> [Records for processing]
- - -

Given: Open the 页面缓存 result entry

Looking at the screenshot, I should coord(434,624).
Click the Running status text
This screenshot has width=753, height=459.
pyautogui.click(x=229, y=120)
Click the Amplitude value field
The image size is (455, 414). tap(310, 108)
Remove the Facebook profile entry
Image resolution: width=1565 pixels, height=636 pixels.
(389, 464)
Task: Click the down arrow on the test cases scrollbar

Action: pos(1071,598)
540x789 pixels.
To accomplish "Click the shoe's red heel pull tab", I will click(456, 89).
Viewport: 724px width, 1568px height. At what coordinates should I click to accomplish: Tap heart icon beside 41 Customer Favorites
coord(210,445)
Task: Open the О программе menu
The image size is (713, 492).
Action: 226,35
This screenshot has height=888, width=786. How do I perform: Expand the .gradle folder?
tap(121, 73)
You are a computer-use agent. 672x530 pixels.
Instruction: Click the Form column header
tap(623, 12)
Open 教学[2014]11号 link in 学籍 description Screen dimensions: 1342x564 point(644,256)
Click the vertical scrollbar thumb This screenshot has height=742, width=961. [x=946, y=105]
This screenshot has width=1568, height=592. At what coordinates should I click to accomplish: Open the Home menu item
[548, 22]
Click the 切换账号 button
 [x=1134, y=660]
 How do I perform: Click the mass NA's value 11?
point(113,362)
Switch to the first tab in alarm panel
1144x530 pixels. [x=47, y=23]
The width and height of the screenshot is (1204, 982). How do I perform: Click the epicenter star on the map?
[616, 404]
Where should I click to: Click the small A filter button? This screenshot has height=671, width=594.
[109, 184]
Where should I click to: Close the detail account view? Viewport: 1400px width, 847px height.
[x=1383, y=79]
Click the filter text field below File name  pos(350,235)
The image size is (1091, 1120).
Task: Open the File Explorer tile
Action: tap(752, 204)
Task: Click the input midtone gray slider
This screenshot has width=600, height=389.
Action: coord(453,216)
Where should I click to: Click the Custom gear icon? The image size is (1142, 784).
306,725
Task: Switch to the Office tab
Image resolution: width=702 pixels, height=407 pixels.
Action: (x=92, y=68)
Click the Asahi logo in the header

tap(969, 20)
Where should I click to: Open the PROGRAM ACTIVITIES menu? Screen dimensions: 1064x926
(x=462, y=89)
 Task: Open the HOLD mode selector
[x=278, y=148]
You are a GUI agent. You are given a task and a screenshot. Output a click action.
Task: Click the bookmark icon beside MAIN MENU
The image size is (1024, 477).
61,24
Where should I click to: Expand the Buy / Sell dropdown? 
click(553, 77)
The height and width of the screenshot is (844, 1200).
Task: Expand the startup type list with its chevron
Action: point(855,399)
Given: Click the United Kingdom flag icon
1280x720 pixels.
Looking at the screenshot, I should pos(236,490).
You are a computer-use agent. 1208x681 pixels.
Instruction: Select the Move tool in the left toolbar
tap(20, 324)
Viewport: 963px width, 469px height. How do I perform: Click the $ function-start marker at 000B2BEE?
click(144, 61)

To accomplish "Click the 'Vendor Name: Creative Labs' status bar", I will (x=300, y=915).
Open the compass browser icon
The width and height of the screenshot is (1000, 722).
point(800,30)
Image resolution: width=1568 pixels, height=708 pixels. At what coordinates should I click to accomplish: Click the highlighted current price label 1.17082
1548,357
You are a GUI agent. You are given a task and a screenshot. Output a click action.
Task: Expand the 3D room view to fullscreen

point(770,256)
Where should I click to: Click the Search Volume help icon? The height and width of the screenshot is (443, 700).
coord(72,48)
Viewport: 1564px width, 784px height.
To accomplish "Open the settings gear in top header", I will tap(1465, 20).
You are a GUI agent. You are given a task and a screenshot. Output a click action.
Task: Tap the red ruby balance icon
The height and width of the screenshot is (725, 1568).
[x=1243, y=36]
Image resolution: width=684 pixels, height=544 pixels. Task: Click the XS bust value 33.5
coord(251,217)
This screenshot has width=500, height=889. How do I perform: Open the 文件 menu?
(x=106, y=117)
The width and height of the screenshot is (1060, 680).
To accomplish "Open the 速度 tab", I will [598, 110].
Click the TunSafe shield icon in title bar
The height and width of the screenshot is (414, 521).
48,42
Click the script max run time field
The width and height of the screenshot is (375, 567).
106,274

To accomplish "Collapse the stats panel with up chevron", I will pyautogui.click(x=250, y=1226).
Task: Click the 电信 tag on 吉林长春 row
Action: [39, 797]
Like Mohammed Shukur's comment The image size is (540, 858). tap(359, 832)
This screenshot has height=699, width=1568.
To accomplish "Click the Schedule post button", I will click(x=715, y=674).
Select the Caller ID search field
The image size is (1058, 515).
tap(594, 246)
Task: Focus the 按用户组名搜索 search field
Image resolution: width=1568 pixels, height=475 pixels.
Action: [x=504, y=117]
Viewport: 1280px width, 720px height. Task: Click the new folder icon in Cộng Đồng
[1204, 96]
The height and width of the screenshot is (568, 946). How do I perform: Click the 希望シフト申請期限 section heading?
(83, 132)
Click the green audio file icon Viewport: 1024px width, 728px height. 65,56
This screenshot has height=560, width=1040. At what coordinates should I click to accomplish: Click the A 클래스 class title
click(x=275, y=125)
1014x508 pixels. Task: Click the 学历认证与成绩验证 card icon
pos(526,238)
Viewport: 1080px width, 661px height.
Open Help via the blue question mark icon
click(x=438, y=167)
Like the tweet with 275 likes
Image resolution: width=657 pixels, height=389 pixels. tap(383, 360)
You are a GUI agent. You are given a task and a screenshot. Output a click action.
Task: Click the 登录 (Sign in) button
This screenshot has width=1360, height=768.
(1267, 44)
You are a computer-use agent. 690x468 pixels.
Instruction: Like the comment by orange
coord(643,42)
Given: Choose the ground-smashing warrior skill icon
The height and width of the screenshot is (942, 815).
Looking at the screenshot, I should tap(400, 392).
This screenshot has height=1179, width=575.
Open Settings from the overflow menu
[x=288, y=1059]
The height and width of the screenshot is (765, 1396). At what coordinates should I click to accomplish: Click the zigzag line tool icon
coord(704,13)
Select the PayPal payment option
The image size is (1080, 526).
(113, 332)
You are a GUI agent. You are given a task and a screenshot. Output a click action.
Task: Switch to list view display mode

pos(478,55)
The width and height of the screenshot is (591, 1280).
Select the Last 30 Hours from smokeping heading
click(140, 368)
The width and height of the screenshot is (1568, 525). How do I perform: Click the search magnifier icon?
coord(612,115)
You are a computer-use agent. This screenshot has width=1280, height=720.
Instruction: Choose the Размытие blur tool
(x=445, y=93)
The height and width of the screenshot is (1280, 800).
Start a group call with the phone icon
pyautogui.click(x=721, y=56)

- - -

> [Directions] In the entries above, please find the line with "The width and height of the screenshot is (1204, 982)." and the line with "Task: Click the bookmark", then write out exactly those two lines and every line between them, and nothing more.

> [Expected answer]
The width and height of the screenshot is (1204, 982). How do I perform: Click the epicenter star on the map?
[616, 404]
Where should I click to: Click the small A filter button? This screenshot has height=671, width=594.
[109, 184]
Where should I click to: Close the detail account view? Viewport: 1400px width, 847px height.
[x=1383, y=79]
Click the filter text field below File name  pos(350,235)
The image size is (1091, 1120).
Task: Open the File Explorer tile
Action: tap(752, 204)
Task: Click the input midtone gray slider
This screenshot has width=600, height=389.
Action: coord(453,216)
Where should I click to: Click the Custom gear icon? The image size is (1142, 784).
306,725
Task: Switch to the Office tab
Image resolution: width=702 pixels, height=407 pixels.
Action: (x=92, y=68)
Click the Asahi logo in the header

tap(969, 20)
Where should I click to: Open the PROGRAM ACTIVITIES menu? Screen dimensions: 1064x926
(x=462, y=89)
 Task: Open the HOLD mode selector
[x=278, y=148]
You are a GUI agent. You are given a task and a screenshot. Output a click action.
Task: Click the bookmark icon beside MAIN MENU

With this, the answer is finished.